■ Activity list
[A] Using the Capitol riot article, answer the following:
(i) What certificate did Goodwyn attend City College to attain?
(ii) On what date did Capitol police officer Brian Sicknik die?
(iii) On what date was Biden inaugurated?
[B] Please rewrite the paragraph of the Capitol riot article that begins "The attack resulted in five deaths" as a short bulleted list, keeping its main facts.
[C] Set down, word for word, the stretch of the Capitol riot article from "Goodwyn made incriminating" through "the FBI complaint.".

■ Text shown
━━━━━━
CCSF Alumnus attended Capitol Riot
By Garrett Leahy
Among the crowd of Trump supporters who violently stormed the Capitol on Jan. 6 was City College alumnus and San Francisco resident Daniel Goodwyn, who attended in 2014 to attain a certificate in mobile app development.
The attack resulted in five deaths, including one Capitol police officer, as several hundred supporters of then-President Donald Trump sought to prevent the electoral college ballot count confirming the presidential election’s outcome, normally a routine formality. Capitol police officer Brian Sicknik died Jan. 7 after being hospitalized for injuries incurred by protesters, who hit him in the head with a fire extinguisher and beat him. Protester and Air Force veteran Ashli Babbitt was shot and killed by Capitol police after attempting to clamber in through a window leading into the Speaker’s Lobby, which had been smashed by protesters. The other three protesters — Kevin Greeson, Roseanne Boyland, and Benjamin Phillips — died from medical emergencies on Jan. 6.
Goodwyn, a web designer and brand ambassador for right-wing group Stophate.org, which has hosted “free speech” rallies in San Francisco and Washington D.C., was sued by the FBI on Jan. 15 for violent entry and trespassing during the Capitol riot after his “associate” reported him.
Goodwyn made incriminating posts to his Instagram account during the riot, including live-streaming himself entering the building and posting, “I didn’t break or take anything but I went inside for a couple of minutes” shortly after being removed by police, according to the FBI complaint.
While Goodwyn is not being charged with assault or vandalism, several rioters smashed windows, vandalized congressional offices, and attacked Capitol police with metal pipes. The FBI also said on Jan. 29 that the two pipe bombs discovered outside the DNC and RNC headquarters on Jan. 6 were in fact placed the night before.
The Capitol riot was the culmination of Trump’s refusal to accept losing the election, fomenting distrust in the electoral process among his supporters. Trump’s attempts to overturn the election results failed, however, and Biden was inaugurated on Jan. 20, issuing a salvo of executive orders aimed at dismantling core tenets of Trump’s presidential legacy, including rejoining the Paris Climate Accord, ending Trump’s travel ban from several majority-Muslim countries, and most recently, directing agencies to re-examine healthcare policies which reduce protections for those with preexisting conditions.
━━━━━━
■ Given entries
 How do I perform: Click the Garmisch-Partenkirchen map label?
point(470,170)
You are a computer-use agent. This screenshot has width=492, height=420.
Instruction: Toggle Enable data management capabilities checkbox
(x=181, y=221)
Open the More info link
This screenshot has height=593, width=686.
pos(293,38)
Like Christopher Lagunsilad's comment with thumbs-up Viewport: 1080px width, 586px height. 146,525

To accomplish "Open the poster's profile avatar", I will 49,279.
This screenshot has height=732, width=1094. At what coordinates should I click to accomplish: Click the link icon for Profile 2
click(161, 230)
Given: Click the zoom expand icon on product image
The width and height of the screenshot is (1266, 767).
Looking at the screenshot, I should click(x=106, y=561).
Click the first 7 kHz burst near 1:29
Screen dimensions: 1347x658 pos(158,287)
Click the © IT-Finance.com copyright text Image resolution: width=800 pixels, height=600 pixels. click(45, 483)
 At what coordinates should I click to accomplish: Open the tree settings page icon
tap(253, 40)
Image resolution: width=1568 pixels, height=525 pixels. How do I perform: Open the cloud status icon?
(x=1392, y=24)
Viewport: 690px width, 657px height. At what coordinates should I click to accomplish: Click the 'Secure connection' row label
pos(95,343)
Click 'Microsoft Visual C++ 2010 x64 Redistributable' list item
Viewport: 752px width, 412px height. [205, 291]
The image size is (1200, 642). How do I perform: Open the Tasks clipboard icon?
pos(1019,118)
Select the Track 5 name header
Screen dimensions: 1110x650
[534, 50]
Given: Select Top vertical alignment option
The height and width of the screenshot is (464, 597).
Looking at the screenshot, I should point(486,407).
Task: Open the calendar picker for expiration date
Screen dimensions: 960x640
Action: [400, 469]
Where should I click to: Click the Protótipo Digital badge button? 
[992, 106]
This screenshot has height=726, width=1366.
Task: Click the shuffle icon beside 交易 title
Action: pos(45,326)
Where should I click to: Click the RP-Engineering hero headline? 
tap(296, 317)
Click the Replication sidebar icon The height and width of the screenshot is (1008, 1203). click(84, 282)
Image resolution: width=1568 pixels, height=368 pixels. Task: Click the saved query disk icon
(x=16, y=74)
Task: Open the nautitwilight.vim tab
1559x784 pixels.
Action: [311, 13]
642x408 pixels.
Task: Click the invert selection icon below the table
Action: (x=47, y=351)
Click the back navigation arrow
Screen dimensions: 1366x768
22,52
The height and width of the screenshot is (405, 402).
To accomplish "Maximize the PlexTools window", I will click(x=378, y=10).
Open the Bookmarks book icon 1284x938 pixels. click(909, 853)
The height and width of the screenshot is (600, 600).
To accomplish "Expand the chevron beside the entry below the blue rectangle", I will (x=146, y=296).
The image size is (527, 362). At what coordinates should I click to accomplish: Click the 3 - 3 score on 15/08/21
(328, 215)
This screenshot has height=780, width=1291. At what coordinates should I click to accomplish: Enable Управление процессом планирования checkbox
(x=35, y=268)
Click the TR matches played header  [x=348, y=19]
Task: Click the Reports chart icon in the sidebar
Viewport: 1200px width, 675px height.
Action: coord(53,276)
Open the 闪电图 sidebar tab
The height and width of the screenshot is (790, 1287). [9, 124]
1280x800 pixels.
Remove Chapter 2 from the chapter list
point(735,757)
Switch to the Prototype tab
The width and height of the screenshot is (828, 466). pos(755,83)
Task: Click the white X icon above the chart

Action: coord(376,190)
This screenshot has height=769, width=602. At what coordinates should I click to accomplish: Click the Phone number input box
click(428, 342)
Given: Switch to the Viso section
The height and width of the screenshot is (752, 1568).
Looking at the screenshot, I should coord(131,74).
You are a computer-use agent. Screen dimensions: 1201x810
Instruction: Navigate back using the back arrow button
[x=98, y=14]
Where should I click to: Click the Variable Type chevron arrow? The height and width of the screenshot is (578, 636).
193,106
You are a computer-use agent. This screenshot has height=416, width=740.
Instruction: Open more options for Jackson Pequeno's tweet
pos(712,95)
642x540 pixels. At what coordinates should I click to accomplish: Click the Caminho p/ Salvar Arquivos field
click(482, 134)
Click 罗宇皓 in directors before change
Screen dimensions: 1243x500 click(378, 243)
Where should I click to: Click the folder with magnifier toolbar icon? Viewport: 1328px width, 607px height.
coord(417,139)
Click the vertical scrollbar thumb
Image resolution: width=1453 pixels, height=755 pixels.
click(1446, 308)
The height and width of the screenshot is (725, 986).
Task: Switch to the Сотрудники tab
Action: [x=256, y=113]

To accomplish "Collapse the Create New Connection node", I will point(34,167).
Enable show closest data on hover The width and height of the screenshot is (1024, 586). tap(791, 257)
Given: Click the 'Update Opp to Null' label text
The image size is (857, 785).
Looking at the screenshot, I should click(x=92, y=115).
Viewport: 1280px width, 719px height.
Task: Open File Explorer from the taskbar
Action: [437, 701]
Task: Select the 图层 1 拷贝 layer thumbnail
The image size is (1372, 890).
━━━━━━
■ Set of answers
[A]
(i) A certificate in mobile app development.
(ii) Jan. 7.
(iii) Jan. 20.

[B]
- The attack left five dead, including one Capitol police officer. Several hundred supporters of then-President Trump sought to stop the electoral college ballot count confirming the election's outcome, normally a routine formality.
- Capitol police officer Brian Sicknik died Jan. 7 after being hospitalized for injuries from protesters, who hit him in the head with a fire extinguisher and beat him.
- Protester and Air Force veteran Ashli Babbitt was shot and killed by Capitol police while trying to climb through a smashed window into the Speaker's Lobby.
- Protesters Kevin Greeson, Roseanne Boyland, and Benjamin Phillips died from medical emergencies on Jan. 6.

[C]
Goodwyn made incriminating posts to his Instagram account during the riot, including live-streaming himself entering the building and posting, “I didn’t break or take anything but I went inside for a couple of minutes” shortly after being removed by police, according to the FBI complaint.